Group terms by powers of $$x$$:

$$3 = (3 - \frac{3}{2} + C)x^3 + (3 + C + D)x^2 + (3 - \frac{3}{2} + D)x + 3$$

Simplify the coefficients:

$$3 = (\frac{6}{2} - \frac{3}{2} + C)x^3 + (3 + C + D)x^2 + (\frac{6}{2} - \frac{3}{2} + D)x + 3$$

$$3 = (\frac{3}{2} + C)x^3 + (3 + C + D)x^2 + (\frac{3}{2} + D)x + 3$$

Now, equate the coefficients of the powers of $$x$$ on both sides. Since the left side is just 3, the coefficients of $$x^3$$, $$x^2$$, and $$x$$ on the right side must be 0.
For $$x^3$$:

$$\frac{3}{2} + C = 0 \Rightarrow C = -\frac{3}{2}$$

For $$x^2$$:

$$3 + C + D = 0$$

Substitute $$C = -\frac{3}{2}$$:

$$3 - \frac{3}{2} + D = 0$$

$$\frac{3}{2} + D = 0 \Rightarrow D = -\frac{3}{2}$$

For $$x$$ (as a check):

$$\frac{3}{2} + D = 0$$

Substitute $$D = -\frac{3}{2}$$:

$$\frac{3}{2} - \frac{3}{2} = 0$$

This is consistent. The constant term $$3=3$$ is also consistent.

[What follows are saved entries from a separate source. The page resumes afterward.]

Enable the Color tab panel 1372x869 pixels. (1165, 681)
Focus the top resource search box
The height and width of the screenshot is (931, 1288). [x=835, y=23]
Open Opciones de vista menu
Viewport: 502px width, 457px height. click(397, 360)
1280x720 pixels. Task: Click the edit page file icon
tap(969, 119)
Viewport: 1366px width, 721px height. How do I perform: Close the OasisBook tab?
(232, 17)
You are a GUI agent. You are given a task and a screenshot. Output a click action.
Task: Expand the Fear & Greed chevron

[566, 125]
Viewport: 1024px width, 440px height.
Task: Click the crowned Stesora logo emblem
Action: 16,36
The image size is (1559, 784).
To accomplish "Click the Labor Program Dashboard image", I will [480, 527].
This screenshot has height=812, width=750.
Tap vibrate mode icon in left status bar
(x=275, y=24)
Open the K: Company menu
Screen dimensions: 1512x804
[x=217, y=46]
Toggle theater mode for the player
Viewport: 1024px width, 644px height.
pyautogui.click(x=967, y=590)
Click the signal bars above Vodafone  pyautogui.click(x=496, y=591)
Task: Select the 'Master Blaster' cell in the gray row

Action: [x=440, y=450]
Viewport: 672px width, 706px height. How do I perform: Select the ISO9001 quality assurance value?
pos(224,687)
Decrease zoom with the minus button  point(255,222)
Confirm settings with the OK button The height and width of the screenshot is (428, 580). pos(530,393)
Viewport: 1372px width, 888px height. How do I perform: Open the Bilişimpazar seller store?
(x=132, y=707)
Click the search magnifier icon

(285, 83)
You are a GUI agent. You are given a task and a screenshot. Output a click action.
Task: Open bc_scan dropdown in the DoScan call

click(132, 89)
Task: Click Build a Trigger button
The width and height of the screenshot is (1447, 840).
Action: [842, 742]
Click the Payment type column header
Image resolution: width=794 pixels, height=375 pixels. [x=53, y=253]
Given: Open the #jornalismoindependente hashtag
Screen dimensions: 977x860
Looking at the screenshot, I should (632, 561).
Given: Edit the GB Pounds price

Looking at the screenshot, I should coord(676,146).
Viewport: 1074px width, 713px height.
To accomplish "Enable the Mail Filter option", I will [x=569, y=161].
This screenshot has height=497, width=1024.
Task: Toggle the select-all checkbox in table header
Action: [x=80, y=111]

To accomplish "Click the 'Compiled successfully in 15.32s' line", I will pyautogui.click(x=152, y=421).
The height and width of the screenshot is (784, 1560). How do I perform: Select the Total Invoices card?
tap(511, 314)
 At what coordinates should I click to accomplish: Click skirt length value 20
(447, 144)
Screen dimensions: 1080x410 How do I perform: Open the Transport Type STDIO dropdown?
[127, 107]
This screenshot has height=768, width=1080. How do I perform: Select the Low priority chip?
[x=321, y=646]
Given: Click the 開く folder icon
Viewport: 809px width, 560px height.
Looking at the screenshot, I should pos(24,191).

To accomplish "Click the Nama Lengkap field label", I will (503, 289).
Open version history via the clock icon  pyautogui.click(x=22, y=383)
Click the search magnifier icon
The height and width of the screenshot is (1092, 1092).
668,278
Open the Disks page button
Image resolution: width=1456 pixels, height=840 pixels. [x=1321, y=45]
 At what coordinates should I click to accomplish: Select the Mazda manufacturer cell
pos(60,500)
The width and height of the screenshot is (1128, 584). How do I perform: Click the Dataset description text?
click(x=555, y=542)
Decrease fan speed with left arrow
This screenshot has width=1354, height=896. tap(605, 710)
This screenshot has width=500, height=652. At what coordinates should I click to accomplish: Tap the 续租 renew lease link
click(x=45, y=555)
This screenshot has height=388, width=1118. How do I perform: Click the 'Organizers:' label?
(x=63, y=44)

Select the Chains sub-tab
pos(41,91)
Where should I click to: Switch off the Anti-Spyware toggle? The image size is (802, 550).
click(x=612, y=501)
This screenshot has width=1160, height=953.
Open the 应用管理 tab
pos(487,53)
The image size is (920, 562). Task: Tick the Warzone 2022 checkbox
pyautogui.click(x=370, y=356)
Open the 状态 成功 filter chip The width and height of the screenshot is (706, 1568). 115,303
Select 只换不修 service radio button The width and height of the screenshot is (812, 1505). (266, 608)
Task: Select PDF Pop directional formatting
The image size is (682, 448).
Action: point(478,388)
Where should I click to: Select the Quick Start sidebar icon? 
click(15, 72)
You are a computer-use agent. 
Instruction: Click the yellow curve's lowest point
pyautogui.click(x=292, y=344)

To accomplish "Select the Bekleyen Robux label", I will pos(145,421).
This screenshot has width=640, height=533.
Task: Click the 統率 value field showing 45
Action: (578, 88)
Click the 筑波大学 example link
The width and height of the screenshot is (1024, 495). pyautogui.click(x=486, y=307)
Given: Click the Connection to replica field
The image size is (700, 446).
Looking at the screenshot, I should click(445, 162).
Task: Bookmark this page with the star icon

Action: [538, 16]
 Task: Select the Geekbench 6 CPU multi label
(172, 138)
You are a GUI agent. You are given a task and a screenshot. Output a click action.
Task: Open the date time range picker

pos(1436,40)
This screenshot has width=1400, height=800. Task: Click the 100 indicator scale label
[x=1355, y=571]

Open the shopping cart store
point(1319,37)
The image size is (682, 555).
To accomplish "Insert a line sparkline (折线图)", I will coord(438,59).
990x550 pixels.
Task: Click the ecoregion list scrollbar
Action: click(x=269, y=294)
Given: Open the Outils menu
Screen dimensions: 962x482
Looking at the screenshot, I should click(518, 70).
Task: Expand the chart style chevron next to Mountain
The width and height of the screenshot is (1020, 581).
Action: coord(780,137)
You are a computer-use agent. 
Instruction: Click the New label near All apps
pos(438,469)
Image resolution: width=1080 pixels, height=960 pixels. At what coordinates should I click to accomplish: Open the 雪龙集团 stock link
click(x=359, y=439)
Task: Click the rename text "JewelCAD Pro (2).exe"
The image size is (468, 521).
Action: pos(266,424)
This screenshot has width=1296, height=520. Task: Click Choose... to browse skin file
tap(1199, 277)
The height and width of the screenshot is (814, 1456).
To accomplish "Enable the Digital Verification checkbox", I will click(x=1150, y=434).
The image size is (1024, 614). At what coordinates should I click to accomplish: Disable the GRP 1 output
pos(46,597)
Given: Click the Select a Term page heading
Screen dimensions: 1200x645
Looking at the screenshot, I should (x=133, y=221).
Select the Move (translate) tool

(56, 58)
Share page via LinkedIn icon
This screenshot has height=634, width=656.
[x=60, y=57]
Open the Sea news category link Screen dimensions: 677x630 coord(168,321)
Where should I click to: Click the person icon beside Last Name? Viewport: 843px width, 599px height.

**step5 Write the Final Partial Fraction Decomposition**

Substitute the values of A, B, C, and D back into the general form from Step 1.

$$A = 3, B = -\frac{3}{2}, C = -\frac{3}{2}, D = -\frac{3}{2}$$

$$\frac{3}{x(x + 1)(x^{2}+1)} = \frac{3}{x} + \frac{-\frac{3}{2}}{x+1} + \frac{-\frac{3}{2}x-\frac{3}{2}}{x^2+1}$$

This can be rewritten in a more compact form:

$$\frac{3}{x(x + 1)(x^{2}+1)} = \frac{3}{x} - \frac{3}{2(x+1)} - \frac{3x+3}{2(x^2+1)}$$

Or by factoring out 3/2 from the last two terms:

$$\frac{3}{x(x + 1)(x^{2}+1)} = \frac{3}{x} - \frac{3}{2(x+1)} - \frac{3(x+1)}{2(x^2+1)}$$

Alternative answer

Answer:
$$\frac{3}{x} - \frac{3}{2(x+1)} - \frac{3x+3}{2(x^{2}+1)}$$

Explain
This is a question about <partial fraction decomposition>. It's like breaking a big, complicated fraction into smaller, simpler ones! The solving step is:

1. **Set up the fractions:** Our big fraction has a denominator with three pieces: $x$, $(x+1)$, and $(x^2+1)$.
* For $x$ and $(x+1)$ (these are "linear factors"), we'll put a simple number on top, like A and B.
* For $(x^2+1)$ (this is a "quadratic factor" that can't be factored more), we'll put a little expression like $Cx+D$ on top.
So, it looks like this:
$$\frac{3}{x(x + 1)(x^{2}+1)} = \frac{A}{x} + \frac{B}{x+1} + \frac{Cx+D}{x^{2}+1}$$

2. **Clear the denominators:** To make it easier to work with, we multiply everything by the original big denominator, $x(x + 1)(x^{2}+1)$. This gets rid of all the bottoms!
$$3 = A(x + 1)(x^{2}+1) + Bx(x^{2}+1) + (Cx+D)x(x + 1)$$

3. **Find the "mystery numbers" (A, B, C, D):** This is the fun part, like solving a puzzle!
* **Find A:** If we let $x=0$ in our equation from Step 2, a bunch of terms disappear!
$$3 = A(0 + 1)(0^2 + 1) + B(0)(\dots) + (C(0)+D)(0)(\dots)$$
$$3 = A(1)(1)$$
So, $A=3$. Easy peasy!

* **Find B:** Now, let's make $(x+1)$ equal to zero, so $x=-1$. Again, lots of terms vanish!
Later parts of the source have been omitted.